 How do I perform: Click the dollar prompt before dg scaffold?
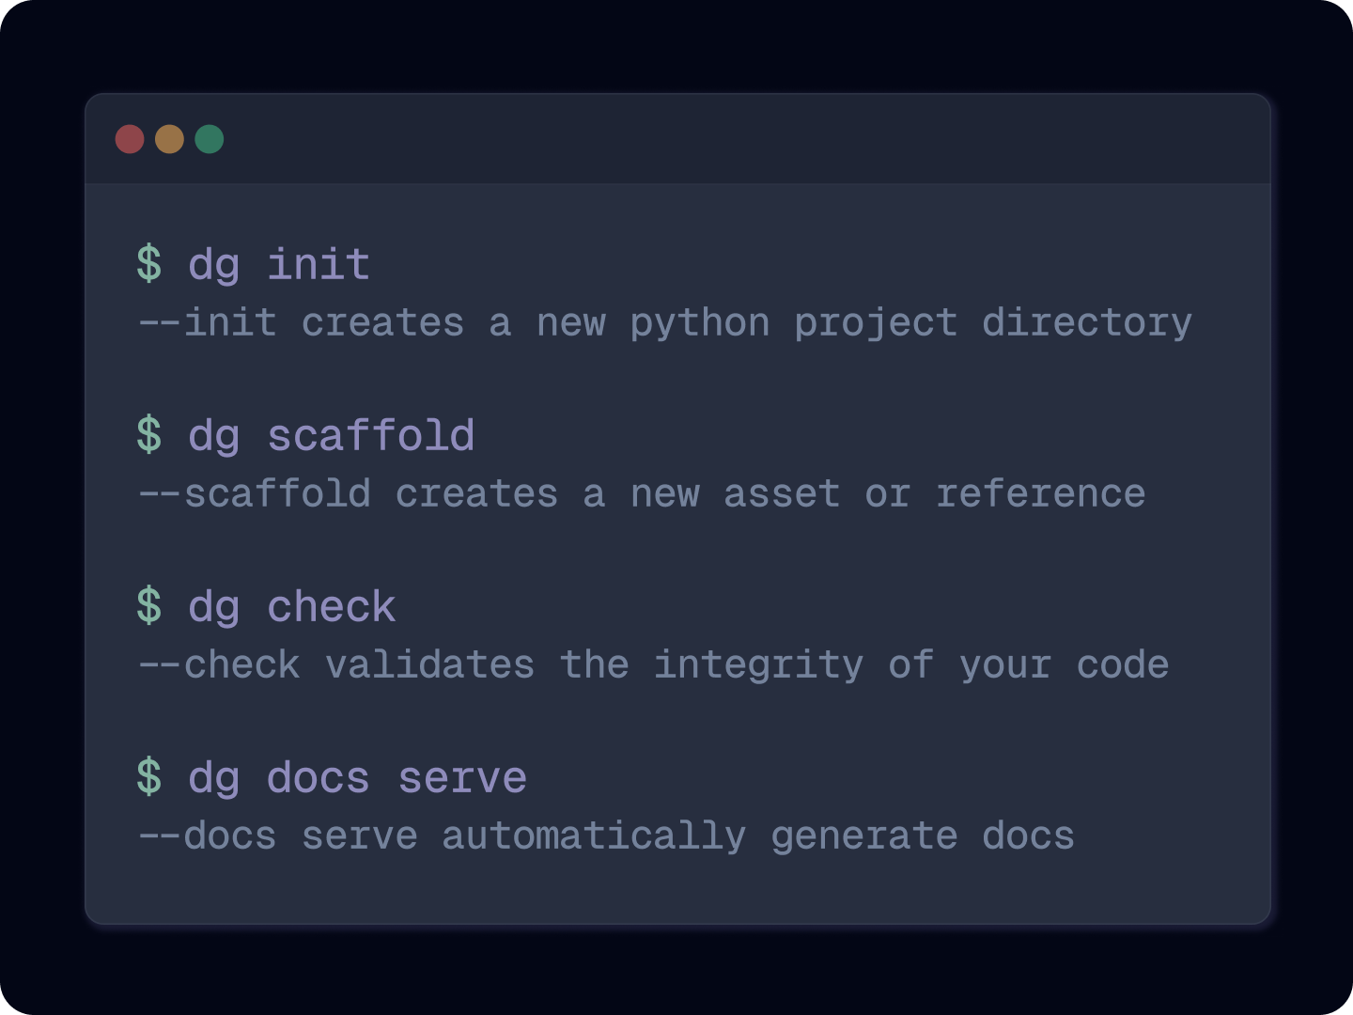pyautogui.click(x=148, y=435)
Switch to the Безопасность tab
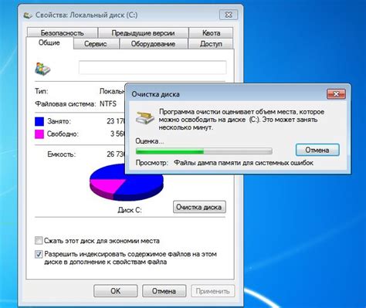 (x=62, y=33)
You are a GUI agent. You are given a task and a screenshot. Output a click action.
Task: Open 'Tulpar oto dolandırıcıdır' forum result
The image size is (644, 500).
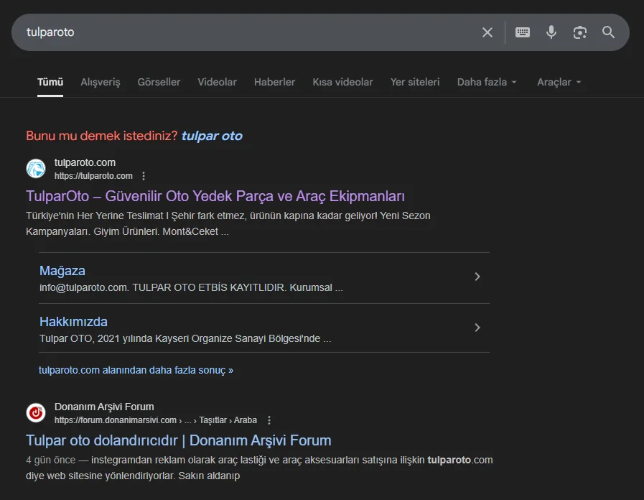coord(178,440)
━━━━━━━━━━
Task — Repeat exactly and only the lines from the one holding "Switch to the Безопасность tab" through the final line of the entries; no pictures.

Response for this exercise —
Switch to the Безопасность tab
 (x=62, y=33)
You are a GUI agent. You are given a task and a screenshot. Output a click action.
Task: Open 'Tulpar oto dolandırıcıdır' forum result
The image size is (644, 500).
coord(178,440)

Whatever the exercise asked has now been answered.